I forced myself to read a few blogs but I didn’t have the energy to comment (sorry). I am so behind keeping up with all the different blogs that I follow and I know there’s no way to get caught up at this point. I want to be real with ya’ll and really read and not blindly like a blog post that I haven’t actually read…so ya’ll please know that I am still here and I’m doing my best in my post-surgery state. I want to give every blogger and every blog the up most respect and read it all the way through…however…I am like a thousand or more blogs behind right now and feel like warmed over poop…so yeah, I might not get to it. Thanks for understanding! : )

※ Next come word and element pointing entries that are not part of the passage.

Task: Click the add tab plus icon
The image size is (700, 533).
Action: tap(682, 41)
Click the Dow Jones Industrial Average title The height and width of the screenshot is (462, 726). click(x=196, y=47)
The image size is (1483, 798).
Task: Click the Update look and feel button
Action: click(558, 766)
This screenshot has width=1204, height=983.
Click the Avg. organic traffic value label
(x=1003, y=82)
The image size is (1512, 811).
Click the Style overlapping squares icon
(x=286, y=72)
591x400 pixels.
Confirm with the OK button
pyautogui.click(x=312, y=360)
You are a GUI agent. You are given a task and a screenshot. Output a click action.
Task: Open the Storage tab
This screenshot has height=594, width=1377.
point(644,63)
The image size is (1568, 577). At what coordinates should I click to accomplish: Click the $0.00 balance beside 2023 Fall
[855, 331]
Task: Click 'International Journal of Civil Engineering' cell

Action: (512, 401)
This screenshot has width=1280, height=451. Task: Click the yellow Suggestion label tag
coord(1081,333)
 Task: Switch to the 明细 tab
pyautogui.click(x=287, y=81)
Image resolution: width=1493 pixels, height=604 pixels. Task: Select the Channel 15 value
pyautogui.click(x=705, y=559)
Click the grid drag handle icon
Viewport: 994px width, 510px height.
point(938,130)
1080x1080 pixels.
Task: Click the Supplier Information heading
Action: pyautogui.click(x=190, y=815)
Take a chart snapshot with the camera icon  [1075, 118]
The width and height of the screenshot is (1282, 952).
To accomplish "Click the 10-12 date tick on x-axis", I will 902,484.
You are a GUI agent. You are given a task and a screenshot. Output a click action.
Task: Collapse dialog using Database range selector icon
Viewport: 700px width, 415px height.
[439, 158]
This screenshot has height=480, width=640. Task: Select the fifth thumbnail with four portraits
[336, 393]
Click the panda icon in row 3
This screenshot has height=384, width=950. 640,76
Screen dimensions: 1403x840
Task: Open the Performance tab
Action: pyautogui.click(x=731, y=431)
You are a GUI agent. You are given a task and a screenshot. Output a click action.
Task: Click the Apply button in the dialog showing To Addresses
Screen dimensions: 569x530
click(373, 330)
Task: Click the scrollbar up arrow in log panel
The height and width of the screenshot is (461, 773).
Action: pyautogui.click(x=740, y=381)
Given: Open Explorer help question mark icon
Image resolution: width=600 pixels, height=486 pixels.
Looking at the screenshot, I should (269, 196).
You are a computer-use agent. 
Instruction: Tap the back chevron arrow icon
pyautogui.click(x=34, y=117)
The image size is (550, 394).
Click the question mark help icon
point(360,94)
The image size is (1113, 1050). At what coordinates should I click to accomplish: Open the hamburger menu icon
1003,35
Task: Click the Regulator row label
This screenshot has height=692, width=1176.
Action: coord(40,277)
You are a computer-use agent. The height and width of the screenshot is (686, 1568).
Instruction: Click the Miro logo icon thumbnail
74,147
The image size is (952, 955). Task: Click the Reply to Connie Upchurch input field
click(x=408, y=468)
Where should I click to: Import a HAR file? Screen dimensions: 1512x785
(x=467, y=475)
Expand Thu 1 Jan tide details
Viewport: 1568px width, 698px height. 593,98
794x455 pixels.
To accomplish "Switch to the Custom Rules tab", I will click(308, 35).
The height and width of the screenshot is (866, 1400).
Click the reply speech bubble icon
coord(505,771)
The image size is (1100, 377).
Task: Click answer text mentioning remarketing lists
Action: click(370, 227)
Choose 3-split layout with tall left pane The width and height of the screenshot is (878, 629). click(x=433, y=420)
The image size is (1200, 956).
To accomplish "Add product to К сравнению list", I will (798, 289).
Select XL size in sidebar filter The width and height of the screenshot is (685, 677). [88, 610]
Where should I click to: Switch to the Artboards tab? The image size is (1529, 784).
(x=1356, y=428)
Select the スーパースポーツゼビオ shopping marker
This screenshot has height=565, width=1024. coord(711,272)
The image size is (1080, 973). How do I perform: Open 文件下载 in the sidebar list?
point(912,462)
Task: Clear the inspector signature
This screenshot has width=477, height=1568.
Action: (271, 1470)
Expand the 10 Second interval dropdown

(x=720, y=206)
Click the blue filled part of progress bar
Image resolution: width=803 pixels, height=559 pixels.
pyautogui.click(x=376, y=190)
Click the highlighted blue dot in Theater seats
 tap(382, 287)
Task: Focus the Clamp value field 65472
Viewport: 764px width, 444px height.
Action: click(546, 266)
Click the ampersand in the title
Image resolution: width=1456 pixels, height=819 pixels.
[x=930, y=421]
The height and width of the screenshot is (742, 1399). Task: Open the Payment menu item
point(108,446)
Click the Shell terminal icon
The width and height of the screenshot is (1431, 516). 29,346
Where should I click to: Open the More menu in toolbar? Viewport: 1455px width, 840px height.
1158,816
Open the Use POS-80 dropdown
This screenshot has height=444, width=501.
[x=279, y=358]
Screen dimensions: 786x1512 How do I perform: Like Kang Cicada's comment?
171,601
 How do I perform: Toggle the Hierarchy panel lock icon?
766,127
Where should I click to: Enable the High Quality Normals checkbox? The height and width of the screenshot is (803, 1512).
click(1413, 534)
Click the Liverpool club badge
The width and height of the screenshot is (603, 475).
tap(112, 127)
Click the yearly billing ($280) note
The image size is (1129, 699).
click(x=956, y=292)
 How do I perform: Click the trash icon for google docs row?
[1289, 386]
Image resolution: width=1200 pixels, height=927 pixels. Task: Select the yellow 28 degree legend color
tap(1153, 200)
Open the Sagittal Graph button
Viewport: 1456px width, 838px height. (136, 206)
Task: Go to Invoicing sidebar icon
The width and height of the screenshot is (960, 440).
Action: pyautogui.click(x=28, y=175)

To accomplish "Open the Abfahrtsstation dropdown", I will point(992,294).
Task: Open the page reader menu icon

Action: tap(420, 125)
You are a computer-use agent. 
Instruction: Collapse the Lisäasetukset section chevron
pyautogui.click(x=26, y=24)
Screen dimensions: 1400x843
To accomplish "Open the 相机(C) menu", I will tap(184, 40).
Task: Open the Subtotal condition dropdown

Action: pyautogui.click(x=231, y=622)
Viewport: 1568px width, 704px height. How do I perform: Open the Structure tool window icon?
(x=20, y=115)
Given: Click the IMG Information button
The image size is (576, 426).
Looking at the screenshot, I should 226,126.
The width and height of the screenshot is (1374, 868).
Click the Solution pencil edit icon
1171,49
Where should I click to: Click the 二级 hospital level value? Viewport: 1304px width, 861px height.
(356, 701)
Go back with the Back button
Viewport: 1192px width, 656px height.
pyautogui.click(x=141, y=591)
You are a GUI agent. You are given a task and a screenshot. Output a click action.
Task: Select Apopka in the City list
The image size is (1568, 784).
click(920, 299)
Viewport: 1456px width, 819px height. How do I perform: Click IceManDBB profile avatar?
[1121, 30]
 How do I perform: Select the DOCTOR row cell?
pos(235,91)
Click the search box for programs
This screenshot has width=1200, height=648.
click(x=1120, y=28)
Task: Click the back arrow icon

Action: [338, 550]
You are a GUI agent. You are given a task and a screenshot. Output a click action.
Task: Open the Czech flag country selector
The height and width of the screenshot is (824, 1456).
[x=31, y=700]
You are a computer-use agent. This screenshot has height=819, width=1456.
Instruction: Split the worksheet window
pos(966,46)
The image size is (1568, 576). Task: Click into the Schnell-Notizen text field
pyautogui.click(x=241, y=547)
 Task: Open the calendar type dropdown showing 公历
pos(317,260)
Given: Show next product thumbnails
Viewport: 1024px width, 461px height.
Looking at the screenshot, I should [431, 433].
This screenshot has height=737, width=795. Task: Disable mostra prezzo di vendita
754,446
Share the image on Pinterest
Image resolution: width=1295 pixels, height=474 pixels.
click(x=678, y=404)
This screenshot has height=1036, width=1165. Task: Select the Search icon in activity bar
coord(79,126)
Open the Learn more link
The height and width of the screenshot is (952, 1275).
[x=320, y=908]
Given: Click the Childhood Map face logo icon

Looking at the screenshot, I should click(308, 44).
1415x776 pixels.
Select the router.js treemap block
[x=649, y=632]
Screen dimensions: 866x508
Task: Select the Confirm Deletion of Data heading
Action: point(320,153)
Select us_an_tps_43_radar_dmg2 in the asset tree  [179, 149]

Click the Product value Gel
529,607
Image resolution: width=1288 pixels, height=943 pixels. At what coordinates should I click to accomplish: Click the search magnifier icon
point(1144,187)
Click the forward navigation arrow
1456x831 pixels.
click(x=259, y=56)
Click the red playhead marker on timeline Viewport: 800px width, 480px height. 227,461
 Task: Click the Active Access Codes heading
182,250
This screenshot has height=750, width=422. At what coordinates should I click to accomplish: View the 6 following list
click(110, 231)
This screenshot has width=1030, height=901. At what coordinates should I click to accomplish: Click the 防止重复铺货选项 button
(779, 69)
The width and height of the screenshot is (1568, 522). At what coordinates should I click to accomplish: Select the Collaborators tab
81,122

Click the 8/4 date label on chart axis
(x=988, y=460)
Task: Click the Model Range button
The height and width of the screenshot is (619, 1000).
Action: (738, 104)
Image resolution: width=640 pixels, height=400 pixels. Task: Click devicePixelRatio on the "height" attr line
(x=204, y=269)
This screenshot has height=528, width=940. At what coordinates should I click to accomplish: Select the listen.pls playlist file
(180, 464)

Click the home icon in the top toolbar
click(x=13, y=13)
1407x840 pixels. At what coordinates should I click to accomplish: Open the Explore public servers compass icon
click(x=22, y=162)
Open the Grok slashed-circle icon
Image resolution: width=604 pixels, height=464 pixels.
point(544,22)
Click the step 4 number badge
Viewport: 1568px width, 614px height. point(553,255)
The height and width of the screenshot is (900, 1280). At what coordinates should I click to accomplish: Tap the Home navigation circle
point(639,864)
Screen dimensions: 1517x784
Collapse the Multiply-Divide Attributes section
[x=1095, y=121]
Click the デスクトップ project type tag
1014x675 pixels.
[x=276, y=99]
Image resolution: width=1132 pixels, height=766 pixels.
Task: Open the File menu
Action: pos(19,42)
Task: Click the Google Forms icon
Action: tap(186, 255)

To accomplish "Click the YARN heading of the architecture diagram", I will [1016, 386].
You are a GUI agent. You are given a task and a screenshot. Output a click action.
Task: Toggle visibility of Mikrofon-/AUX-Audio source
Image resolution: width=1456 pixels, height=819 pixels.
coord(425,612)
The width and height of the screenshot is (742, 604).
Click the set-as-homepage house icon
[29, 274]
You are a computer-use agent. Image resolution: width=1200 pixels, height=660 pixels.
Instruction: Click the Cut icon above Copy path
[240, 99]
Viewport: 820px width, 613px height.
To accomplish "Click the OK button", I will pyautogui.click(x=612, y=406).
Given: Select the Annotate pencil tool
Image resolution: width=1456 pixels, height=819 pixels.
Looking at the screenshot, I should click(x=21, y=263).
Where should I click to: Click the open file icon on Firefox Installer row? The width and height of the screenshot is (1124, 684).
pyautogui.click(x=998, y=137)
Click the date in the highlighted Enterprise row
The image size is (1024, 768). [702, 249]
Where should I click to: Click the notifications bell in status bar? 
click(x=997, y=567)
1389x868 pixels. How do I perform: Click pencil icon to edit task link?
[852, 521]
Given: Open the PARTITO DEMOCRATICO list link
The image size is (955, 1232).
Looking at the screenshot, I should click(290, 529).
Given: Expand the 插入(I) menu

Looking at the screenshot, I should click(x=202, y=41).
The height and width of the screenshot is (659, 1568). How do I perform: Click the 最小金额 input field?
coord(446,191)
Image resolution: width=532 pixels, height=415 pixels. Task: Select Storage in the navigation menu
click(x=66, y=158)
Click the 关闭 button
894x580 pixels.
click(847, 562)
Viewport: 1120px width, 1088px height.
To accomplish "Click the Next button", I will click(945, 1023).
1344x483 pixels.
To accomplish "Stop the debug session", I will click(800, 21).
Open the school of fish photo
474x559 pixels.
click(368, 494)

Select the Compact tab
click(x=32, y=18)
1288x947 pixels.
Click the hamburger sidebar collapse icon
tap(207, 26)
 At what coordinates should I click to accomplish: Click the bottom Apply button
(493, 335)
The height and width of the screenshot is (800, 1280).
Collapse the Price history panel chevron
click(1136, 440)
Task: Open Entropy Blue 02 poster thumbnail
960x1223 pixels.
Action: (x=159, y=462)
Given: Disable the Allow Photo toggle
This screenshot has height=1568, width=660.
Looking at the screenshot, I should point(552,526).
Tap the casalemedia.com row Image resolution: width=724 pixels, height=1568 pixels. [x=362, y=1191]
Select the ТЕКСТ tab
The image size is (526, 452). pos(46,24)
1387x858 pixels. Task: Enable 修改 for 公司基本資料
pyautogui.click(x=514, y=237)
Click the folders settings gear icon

I also feel weird about my own blog. I had to force myself to write today and that is just not me at all. This blog is my baby! I don’t feel like my super positive, joyful…happy self. I don’t feel inspired or motivated at all. Maybe I am expecting too much of myself to soon? I mean there’s part of me that wants to rip my house apart and move around every room to make sure the Feng Shui is perfect in each room but I also want to sleep for a thousand years and eat double stuff Oreo cookies. I am a super contradiction right now. I want to so much but I don’t have to drive to anything. Taking a shower is a lot for me right now.

It’s hard to write when I feel blah and my head is so foggy. I don’t have a lot of energy to do much yet. I am not depressed or even sad though. I am just feeling sleepy and unmotivated mostly and that sucks. So I will give myself some more time to heal and get my strength back. I know I can’t stay in this funk forever.

Thanks to all of you for your sweet prayer and thoughts! It meant everything to me! Thank you for your patience during this time of healing and unclogging my brain.